Load Throughput: Before and After the Design Change

Limitations of the New Design

  1. The jobs executing the loads run aggressively to keep the Ingestion to load Latency minimal and hence, async in its true sense. This is particularly different from the old design, where as soon as the Consumer gets the data, it tries to load it and gives the appearance of in-sync load. This is applicable only when the Ingestion is not too high, and the Destination is fast since otherwise there would be a Lag in the old design as well.
  2. Since we create smaller files and upload them to AWS S3, there is an infra cost associated with which we are okay.
  3. If the Ingestion pattern is high Ingestion in only a few tables (<10), the parallelism for a table is lost since only 1 load job runs per table.
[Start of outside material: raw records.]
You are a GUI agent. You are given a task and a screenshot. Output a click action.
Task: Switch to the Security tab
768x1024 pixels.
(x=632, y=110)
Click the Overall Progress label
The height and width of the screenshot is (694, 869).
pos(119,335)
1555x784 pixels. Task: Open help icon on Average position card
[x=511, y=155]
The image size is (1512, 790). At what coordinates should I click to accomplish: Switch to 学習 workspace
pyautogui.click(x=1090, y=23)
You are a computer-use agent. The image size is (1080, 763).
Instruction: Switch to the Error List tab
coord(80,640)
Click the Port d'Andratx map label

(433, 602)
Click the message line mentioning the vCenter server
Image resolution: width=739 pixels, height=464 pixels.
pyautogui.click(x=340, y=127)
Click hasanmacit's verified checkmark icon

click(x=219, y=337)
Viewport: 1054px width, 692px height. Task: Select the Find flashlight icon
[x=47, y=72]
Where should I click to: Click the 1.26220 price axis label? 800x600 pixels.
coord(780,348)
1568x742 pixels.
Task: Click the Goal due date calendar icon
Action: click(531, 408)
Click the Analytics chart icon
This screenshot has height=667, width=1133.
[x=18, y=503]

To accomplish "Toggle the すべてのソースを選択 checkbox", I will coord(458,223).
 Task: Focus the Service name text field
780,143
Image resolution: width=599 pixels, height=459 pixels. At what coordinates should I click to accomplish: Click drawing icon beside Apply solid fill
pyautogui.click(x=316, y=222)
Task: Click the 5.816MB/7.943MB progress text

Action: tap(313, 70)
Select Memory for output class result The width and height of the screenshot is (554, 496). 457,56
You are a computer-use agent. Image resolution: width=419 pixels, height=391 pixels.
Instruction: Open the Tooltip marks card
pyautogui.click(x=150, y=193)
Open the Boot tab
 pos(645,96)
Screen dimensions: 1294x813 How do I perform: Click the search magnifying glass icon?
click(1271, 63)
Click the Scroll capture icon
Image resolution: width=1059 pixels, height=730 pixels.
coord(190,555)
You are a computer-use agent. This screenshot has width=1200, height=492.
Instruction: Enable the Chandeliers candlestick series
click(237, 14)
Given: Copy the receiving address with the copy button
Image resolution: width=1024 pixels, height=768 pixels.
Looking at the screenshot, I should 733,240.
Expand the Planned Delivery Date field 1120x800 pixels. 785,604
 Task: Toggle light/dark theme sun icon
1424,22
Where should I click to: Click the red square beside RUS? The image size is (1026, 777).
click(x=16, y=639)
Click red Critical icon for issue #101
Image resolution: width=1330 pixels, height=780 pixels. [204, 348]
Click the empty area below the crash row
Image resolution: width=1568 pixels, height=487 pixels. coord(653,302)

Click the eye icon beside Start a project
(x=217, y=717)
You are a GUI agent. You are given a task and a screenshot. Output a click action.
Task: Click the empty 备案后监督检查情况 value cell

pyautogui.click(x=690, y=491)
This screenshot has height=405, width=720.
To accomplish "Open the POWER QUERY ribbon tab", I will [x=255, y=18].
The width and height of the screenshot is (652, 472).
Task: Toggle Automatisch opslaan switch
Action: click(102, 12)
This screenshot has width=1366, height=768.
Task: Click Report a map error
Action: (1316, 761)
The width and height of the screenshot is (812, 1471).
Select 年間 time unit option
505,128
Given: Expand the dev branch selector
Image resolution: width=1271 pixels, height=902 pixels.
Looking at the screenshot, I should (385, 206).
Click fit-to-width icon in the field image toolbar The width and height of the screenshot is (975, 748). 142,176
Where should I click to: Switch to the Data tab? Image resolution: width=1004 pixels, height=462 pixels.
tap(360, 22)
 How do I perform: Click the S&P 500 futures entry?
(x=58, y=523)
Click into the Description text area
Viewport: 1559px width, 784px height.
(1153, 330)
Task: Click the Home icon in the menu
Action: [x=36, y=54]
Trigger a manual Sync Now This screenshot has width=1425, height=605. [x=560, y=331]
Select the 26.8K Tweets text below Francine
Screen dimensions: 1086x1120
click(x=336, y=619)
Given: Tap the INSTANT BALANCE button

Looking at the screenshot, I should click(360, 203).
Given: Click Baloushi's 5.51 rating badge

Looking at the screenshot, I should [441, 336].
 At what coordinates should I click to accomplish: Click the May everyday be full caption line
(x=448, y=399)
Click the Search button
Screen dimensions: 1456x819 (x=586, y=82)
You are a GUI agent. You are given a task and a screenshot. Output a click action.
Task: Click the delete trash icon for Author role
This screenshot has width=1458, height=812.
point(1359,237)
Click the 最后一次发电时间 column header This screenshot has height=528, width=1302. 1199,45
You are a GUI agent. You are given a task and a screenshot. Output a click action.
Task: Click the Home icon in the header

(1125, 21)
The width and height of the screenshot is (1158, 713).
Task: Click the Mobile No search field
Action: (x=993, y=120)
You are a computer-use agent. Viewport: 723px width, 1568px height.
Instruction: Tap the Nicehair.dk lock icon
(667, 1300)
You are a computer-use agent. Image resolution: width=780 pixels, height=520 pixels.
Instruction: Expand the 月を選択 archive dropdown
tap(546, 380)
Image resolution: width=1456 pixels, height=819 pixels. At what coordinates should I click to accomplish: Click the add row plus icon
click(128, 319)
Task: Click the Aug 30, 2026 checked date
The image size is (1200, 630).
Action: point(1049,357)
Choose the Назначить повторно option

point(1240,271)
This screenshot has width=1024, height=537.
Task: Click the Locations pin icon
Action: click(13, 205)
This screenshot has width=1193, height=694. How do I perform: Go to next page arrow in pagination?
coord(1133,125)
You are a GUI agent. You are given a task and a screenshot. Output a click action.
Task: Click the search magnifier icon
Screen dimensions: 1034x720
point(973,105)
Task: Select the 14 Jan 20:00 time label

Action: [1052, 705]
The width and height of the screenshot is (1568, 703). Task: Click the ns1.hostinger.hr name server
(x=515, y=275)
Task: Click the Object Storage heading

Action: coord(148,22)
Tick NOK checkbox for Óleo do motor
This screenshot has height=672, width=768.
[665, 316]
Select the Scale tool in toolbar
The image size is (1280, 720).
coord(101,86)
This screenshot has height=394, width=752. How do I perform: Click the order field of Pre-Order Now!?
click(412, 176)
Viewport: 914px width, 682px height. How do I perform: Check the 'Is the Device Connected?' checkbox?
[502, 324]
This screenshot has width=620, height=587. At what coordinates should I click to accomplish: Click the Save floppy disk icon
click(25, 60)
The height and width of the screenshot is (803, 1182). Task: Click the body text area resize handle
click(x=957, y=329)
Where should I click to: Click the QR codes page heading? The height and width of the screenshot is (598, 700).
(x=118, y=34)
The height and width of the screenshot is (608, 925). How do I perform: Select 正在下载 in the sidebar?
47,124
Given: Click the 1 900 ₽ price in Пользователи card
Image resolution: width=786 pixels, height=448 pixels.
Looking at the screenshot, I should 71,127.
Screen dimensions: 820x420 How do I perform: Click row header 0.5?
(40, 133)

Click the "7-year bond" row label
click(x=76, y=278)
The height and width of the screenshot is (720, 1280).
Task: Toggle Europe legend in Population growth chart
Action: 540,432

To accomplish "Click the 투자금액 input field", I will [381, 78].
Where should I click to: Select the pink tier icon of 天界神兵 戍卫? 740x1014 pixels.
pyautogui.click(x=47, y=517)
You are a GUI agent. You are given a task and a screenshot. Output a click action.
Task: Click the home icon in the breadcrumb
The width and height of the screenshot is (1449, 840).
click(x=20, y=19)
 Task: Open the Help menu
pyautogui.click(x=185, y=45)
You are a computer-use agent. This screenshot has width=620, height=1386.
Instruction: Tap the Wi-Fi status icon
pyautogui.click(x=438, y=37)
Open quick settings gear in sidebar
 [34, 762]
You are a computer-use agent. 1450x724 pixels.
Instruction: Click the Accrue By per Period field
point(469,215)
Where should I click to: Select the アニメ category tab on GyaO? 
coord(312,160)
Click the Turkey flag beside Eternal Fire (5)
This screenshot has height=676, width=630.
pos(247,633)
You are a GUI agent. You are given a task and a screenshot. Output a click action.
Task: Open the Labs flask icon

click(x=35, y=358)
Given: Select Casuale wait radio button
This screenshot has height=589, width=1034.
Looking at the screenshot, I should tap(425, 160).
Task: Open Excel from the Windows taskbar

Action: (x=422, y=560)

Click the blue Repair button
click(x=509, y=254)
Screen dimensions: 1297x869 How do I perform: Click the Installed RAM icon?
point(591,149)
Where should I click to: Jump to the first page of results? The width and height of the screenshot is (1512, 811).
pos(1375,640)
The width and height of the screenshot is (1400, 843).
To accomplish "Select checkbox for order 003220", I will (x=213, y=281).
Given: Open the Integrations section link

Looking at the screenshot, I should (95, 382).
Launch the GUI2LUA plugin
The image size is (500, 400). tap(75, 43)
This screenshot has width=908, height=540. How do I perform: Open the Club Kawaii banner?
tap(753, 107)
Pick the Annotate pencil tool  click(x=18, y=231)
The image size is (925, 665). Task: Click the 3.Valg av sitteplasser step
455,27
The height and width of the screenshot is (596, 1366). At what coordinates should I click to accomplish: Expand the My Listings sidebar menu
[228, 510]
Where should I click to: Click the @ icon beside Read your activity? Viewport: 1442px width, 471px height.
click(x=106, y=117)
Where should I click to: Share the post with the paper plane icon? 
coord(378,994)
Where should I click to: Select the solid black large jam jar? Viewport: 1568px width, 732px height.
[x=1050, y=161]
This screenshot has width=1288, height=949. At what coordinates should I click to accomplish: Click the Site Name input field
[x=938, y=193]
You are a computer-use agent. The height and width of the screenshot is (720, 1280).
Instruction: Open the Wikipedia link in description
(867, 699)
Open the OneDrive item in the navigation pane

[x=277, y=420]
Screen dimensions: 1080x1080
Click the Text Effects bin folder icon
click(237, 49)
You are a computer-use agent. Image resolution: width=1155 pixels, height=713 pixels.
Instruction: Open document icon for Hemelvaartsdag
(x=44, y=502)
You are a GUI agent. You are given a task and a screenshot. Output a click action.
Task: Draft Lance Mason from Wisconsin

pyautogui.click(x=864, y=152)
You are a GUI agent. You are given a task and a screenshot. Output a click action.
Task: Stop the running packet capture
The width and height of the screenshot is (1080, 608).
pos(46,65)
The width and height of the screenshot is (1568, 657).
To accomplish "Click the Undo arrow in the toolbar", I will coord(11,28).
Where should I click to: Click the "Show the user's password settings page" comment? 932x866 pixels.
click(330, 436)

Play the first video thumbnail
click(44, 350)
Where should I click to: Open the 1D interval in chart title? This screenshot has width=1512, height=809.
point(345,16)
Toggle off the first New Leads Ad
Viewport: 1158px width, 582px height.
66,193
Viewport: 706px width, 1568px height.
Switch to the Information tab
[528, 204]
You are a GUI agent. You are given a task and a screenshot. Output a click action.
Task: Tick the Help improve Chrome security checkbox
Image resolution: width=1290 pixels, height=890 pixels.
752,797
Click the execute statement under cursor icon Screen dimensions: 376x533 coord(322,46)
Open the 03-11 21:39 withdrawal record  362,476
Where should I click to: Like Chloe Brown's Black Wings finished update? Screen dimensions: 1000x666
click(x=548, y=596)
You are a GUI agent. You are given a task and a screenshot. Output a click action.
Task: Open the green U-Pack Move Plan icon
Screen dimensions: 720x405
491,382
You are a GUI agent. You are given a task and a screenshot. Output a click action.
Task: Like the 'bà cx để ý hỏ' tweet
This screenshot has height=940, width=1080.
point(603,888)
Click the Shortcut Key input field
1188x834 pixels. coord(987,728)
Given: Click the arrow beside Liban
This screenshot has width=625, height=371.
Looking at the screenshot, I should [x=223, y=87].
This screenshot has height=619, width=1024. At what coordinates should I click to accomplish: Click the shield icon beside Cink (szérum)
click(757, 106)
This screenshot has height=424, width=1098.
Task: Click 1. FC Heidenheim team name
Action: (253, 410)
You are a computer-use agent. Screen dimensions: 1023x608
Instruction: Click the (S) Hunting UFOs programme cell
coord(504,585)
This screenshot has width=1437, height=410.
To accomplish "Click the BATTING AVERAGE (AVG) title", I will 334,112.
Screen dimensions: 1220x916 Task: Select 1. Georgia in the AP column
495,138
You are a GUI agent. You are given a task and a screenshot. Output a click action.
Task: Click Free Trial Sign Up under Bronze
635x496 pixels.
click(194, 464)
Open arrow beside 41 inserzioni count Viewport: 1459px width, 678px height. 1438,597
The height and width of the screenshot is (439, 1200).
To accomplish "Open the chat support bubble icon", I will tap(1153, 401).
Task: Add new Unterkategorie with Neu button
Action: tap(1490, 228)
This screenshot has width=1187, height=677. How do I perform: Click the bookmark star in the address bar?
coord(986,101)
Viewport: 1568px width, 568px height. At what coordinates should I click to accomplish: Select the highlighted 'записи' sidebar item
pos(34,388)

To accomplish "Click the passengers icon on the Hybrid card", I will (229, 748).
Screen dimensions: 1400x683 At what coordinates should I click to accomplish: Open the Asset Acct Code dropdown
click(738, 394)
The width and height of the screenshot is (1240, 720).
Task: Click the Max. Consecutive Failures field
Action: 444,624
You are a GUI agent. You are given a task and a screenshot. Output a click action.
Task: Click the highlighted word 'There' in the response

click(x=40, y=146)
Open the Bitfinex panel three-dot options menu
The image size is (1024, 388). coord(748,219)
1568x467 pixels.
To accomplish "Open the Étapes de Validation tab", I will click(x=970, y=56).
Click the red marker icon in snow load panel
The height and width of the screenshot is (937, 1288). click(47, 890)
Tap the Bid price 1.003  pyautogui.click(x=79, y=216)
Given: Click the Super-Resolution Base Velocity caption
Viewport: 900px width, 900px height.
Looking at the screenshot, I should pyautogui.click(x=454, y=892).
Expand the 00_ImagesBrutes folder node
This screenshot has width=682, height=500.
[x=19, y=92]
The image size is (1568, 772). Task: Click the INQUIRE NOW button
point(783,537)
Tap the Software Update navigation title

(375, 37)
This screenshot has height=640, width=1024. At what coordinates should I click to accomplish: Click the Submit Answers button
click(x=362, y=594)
This has been circumvented by introducing Controlled Parallelism for the costly operations like temp table insertion etc., in the load job itself.

What’s Lies Ahead

  1. Using RocksDB for BookKeeping: Instead of using MySQL, we can use RocksDB for bookkeeping, since it’s anyways local to the node and using MySQL only in special cases when there is a downscaling of node, or there is an error in Destination loads.
  2. Local Aggregation: Using S3-based flow only as a fallback for downscaling, errors, etc., and relying on node-level aggregation and sinking for most use cases. This would help evade the infra cost.
  3. Historical Loads Batch Mode: Enabling the batch mode for Historical Loads based on certain conditions, since the Ingestion Rate generally remains high, and if the Destination is slow, it hampers the performance significantly.